Polecenie -
Kontynuuj tekst o siłowniach, zaczynając zaraz po jego ostatnim zdaniu.
---- Wybrany fragment
Fajny art. dot. siłowni :-)

temat działu:

Po siłowni, o siłowni

słowa kluczowe: ,

Ilość wyświetleń tematu: 7674

Nowy temat Wyślij odpowiedź
...
Napisał(a)
Zgłoś naruszenie
Początkujący
Szacuny 17 Napisanych postów 2971 Na forum 18 lat Przeczytanych tematów 32053
Sanktuarium bicepsa - Siłownia "S4"


Siłownia
Siłownia w swojej obecnej postaci jest instytucją stosunkowo młodą. Na Zachodzie jej popularność na większą skalę (poprzedzona okresem mody na aerobik w latach siedemdziesiątych i osiemdziesiątych) rozpoczęła się w latach dziewięćdziesiątych zeszłego stulecia, gdy prywatnych przedsiębiorców skusił potencjał siłowni, należących dotąd głównie do państwowych władz lokalnych. W wyniku inwestycji nastąpił błyskawiczny rozwój instytucji - według International Health, Racquet & Sportsclub Association (IHRSA) w latach 1996-2001 liczba klientów siłowni w Wielkiej Brytanii wzrosła ponad dwukrotnie, a w Niemczech prawie czterokrotnie. Podobnie wygląda sytuacja na całym Zachodzie.

Nie inaczej stało się w Polsce. Rozkwit siłowni w Europie Zachodniej i Stanach Zjednoczonych zbiegł się w czasie z przemianami ustrojowymi roku 1989 i pełnym otwarciem na zachodnie trendy i produkty. Moda na ćwiczenie szybko przeniosła się na polski grunt. W ciągu ostatnich piętnastu lat siłownie w Polsce gwałtownie rozmnożyły się, tak, że występują praktycznie wszędzie - od metropolii po miasteczka. O powszechności ich występowania świadczyć może przykład warszawskiego Mokotowa, gdzie na bardzo niewielkim obszarze wyznaczonym przez ulice Wiktorską, Al. Niepodległości, Racławicką i Bałuckiego, mieszczą się dwie siłownie (na tym samym terenie znajduje się jedna szkoła średnia i jedna podstawówka).

Z biegiem czasu zmienił się status instytucji, niekiedy traktowanej w Polsce dość nieufnie. Choć sformułowanie "koledzy z siłowni" wciąż w środowiskach inteligenckich (np. wśród studentów kulturoznawstwa) może powodować drwiący uśmiech, nikt już raczej nie postrzega sali ćwiczeniowej jako przestrzeni społecznie zdegradowanej. Siłownia to niekoniecznie nawiedzana przez podejrzanych osiłków piwnica, to także elegancki fitness club, w którym nad prezencją i kondycją pracują dziennikarze, biznesmeni, copywriterzy, studenci. Wydaje się, że sanktuarium bicepsa na dobre zakotwiczyło w naszej kulturze.
--------
---- Podane rekordy
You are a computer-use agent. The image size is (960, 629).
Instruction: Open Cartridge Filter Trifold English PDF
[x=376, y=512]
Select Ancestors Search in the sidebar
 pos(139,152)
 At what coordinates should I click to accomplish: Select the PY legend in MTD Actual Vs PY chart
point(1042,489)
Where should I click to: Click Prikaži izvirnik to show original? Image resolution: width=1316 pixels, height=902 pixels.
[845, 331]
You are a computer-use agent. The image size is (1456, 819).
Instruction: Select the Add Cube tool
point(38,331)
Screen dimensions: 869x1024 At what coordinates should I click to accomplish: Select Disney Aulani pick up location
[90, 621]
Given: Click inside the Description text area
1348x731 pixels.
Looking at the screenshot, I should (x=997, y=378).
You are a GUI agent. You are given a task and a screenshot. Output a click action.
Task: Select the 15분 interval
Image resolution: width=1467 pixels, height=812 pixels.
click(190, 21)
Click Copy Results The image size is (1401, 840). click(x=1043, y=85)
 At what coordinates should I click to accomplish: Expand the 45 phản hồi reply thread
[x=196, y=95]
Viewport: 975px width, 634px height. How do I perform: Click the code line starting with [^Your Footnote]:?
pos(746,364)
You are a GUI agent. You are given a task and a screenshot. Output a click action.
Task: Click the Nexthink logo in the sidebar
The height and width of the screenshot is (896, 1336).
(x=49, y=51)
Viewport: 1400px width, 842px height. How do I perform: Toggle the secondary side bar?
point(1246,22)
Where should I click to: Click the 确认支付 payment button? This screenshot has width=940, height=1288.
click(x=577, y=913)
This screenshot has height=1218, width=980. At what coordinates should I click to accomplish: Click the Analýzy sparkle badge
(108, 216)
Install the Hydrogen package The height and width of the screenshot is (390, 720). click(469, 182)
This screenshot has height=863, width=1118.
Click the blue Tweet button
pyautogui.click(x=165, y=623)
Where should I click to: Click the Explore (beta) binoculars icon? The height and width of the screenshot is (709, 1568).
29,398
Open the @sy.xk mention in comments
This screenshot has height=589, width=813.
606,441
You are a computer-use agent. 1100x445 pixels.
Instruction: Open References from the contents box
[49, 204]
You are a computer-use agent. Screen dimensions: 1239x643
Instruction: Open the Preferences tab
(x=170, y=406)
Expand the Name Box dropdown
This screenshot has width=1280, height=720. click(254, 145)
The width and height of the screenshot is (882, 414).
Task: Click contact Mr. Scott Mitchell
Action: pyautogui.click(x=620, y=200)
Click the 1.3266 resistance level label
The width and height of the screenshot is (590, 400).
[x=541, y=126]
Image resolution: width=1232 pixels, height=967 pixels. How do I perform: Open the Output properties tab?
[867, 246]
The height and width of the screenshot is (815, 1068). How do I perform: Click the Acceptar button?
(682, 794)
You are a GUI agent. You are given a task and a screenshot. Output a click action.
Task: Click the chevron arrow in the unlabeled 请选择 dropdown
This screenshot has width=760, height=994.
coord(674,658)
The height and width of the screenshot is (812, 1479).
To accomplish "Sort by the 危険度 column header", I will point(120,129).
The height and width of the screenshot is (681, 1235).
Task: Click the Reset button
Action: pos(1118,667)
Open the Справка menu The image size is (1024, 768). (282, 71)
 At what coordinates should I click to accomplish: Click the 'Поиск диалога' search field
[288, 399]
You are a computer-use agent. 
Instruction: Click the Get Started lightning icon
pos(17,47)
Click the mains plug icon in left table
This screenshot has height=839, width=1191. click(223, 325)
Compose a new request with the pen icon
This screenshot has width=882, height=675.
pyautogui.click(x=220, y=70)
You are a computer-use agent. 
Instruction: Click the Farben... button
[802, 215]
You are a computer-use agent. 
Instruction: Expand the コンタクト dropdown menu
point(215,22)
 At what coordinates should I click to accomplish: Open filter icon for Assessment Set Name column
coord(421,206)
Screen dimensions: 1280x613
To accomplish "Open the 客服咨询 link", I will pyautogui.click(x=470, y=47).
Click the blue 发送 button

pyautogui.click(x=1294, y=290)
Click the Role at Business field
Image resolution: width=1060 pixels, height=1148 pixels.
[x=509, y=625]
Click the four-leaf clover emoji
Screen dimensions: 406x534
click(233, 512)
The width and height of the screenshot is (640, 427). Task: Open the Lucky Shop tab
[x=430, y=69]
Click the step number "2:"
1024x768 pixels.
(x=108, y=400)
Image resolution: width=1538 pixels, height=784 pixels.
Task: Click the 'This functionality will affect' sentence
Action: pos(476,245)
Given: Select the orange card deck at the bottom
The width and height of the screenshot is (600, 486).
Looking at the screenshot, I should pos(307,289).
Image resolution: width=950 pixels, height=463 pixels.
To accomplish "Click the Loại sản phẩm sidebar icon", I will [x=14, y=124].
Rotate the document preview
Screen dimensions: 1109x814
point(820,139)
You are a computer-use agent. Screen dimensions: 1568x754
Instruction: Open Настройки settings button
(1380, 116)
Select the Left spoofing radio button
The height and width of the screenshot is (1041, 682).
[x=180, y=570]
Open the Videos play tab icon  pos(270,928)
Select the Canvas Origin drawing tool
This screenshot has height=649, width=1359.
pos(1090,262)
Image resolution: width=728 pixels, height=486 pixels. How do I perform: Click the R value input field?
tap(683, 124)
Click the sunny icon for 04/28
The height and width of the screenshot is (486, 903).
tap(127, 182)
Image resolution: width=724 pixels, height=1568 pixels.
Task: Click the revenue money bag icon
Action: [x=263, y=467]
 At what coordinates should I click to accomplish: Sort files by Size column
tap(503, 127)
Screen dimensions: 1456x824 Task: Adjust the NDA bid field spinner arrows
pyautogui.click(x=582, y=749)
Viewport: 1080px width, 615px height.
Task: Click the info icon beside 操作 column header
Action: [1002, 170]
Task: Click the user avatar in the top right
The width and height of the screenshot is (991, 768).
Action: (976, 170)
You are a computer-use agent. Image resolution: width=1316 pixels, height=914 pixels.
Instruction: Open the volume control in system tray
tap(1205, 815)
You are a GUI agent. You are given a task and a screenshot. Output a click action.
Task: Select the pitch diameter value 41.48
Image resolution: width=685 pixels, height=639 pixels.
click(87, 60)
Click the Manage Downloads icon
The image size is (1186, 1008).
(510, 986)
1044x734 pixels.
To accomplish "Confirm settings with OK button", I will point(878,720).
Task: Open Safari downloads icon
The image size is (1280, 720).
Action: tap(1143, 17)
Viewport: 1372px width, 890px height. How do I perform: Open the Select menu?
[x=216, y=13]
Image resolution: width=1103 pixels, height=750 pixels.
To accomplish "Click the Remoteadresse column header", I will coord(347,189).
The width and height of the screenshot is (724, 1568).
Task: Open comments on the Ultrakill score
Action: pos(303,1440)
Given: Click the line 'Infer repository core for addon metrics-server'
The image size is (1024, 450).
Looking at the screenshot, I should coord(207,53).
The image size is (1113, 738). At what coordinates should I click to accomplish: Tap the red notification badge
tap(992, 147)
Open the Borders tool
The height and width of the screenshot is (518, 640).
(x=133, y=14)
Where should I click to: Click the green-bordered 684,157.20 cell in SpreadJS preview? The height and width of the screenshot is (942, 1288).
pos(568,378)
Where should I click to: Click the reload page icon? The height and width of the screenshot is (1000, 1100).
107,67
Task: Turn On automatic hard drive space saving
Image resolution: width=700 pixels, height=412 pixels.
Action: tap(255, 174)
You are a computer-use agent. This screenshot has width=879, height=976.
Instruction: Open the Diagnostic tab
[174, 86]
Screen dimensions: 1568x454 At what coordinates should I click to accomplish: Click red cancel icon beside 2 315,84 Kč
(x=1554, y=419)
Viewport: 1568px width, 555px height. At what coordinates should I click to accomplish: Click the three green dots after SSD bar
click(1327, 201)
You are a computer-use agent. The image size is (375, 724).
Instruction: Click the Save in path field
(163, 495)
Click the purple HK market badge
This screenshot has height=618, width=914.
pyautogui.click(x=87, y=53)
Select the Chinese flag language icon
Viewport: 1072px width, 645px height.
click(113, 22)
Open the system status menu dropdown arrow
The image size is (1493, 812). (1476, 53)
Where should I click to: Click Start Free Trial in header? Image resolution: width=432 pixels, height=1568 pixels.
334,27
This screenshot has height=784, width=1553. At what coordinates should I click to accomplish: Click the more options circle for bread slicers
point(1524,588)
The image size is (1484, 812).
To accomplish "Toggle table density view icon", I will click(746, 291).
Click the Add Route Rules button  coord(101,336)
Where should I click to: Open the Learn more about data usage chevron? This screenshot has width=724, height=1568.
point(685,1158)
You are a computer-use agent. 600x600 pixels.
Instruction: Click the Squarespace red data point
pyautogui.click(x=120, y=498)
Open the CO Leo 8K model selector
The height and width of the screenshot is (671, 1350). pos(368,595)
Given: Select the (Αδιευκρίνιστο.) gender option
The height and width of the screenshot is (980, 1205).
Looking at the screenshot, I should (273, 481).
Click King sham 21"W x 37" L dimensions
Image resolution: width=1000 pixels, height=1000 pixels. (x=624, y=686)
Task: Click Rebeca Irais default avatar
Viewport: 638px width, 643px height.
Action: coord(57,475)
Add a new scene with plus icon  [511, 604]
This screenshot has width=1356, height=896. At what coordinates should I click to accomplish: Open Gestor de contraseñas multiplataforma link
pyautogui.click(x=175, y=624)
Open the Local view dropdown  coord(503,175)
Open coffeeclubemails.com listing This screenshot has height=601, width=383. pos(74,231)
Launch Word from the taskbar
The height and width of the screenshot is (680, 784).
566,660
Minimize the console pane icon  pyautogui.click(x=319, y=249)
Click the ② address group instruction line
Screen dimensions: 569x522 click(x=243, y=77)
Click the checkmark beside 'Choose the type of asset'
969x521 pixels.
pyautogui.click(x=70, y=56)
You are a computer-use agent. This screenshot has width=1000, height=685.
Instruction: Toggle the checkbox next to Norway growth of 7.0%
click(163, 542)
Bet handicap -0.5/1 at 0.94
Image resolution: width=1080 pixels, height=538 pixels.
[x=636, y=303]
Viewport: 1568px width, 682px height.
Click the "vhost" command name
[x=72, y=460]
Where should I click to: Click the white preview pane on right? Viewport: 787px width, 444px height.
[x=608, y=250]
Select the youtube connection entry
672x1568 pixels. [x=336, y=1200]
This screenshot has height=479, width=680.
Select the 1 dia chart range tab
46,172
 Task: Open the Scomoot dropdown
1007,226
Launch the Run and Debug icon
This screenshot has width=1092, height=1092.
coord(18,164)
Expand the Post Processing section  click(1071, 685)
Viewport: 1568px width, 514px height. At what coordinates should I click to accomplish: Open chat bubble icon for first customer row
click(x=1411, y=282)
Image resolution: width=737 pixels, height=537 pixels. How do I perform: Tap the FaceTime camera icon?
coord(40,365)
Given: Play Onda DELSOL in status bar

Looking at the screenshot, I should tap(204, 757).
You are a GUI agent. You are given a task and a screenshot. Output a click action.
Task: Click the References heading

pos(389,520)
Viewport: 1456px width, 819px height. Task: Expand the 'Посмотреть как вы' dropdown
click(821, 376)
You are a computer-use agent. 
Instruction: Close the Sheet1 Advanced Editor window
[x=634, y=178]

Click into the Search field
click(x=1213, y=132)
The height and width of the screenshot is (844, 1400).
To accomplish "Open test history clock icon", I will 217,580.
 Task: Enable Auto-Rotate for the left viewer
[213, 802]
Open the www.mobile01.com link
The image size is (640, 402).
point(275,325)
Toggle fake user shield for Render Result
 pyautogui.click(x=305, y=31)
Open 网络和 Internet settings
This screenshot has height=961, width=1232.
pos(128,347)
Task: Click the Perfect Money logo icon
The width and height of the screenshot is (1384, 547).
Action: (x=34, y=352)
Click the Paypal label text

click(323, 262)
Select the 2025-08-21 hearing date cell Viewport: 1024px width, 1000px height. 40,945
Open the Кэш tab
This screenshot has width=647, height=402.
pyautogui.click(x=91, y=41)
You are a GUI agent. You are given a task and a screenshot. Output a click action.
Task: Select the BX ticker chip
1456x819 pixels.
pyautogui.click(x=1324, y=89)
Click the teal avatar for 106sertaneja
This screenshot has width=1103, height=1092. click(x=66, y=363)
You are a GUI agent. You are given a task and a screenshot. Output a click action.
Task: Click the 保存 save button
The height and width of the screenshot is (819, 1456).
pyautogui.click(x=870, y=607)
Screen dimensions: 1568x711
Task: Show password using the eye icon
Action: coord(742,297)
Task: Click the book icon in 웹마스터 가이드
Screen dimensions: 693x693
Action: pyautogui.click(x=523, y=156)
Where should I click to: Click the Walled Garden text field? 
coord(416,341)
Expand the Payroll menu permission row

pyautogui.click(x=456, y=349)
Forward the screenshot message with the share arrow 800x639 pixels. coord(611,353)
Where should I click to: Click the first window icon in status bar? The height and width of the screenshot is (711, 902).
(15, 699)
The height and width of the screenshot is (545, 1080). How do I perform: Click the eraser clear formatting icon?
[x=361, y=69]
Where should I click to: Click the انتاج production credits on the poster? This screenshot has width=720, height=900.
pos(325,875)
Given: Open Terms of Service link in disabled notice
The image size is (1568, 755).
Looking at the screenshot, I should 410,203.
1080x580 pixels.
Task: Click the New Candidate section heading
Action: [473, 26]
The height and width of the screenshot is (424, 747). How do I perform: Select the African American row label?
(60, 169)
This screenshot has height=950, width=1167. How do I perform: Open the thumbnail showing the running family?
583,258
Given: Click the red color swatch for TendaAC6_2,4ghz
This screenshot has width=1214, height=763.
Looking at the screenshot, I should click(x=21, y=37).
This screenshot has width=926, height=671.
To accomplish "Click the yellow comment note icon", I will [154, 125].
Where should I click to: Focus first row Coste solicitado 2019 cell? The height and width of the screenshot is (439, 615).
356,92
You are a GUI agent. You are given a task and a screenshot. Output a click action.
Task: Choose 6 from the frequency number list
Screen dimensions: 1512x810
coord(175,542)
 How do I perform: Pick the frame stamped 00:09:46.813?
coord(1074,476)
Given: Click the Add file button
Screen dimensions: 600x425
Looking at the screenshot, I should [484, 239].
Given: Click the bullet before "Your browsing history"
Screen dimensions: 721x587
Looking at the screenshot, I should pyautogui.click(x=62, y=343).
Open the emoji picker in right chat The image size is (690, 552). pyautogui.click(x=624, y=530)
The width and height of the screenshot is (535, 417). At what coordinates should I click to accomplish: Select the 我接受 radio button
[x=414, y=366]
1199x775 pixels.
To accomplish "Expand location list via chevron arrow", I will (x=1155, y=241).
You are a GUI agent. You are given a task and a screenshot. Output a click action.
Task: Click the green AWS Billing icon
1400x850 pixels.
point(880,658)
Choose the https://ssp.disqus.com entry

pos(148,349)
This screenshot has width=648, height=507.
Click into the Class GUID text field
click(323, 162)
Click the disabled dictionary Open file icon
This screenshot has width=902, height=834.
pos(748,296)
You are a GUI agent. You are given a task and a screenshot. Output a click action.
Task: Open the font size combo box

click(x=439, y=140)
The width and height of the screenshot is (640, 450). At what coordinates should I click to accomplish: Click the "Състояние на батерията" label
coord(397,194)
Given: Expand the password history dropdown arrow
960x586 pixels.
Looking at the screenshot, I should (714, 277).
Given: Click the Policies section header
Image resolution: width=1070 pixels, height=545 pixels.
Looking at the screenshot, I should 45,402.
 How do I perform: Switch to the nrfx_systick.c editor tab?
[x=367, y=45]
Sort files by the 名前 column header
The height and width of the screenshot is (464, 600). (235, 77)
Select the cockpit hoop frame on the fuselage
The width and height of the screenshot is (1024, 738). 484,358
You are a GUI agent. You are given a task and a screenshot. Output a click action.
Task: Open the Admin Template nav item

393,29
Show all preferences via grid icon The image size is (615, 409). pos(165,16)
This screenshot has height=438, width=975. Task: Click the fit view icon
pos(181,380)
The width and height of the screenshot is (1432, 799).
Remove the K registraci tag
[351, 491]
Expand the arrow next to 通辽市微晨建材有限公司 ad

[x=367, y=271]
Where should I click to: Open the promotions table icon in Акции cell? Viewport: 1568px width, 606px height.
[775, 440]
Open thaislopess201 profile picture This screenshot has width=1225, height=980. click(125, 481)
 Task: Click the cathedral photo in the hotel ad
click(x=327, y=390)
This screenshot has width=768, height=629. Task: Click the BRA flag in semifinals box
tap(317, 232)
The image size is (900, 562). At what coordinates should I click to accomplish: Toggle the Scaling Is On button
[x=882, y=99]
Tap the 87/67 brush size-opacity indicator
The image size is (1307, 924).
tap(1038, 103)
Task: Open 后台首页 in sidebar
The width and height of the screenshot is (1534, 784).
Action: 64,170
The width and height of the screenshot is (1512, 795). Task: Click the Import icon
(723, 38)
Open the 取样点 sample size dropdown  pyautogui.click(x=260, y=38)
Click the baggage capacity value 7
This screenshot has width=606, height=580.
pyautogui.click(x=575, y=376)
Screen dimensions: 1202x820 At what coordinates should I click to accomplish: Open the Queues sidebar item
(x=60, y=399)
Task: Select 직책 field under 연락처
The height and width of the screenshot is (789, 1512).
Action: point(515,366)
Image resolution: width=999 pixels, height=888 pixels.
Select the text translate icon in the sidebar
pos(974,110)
--------
Wynik zadania -
W sytuacji takiego rozpowszechnienia zjawiska, jego opis jest zadaniem dość skomplikowanym. Prowizoryczna siłownia w mazurskim miasteczku różni się od Studia Calypso w Europleksie przy Puławskiej, to z kolei wygląda inaczej niż mroczna salka przy klubie thai-bokserskim na ulicy Grójeckiej. Poniżej zajmę się przede wszystkim analizą jednego, konkretnego przypadku - siłowni "S4" położonej przy ulicy Nowowiejskiej w Warszawie. Mimo to niektóre obserwacje poczynione niżej mają, jak się zdaje, charakter uniwersalny.

Motywy

Co w ogóle można osiągnąć dzięki ćwiczeniu w siłowni? Czemu służą te godziny spędzane na podnoszeniu ciężarów lub pedałowaniu donikąd na nieruchomym rowerze? Wymienić można wiele powodów. Ćwiczenia dają siłę, pozwalają zbudować efektowne muskuły, zrzucić nadwagę, zachować względną sprawność fizyczną (piszę "względną", ponieważ siłownia, choć rozwija siłę, nigdy nie zapewni ćwiczącemu porządnej kondycji fizycznej, jaką osiąga się np. poprzez pływanie, chodzenie po górach etc.). Pobyt w siłowni może służyć rehabilitacji, może wynikać z chęci "zajęcia się czymś", "zrobienia czegoś". Poniżej spróbuję odtworzyć siłownianą hierarchię wartości, odpowiedzieć, które z powyższych motywów odgrywają największą rolę w wypadku siłowni "S4". Analizując ten problem, stawiam trzy pytania: kim są klienci "S4"? jak sytuuje się instytucja siłowni w kontekście rozważań nad ciałem we współczesnej kulturze? jakich informacji o siłowni dostarcza nam język, jakim mówią o niej jej klienci?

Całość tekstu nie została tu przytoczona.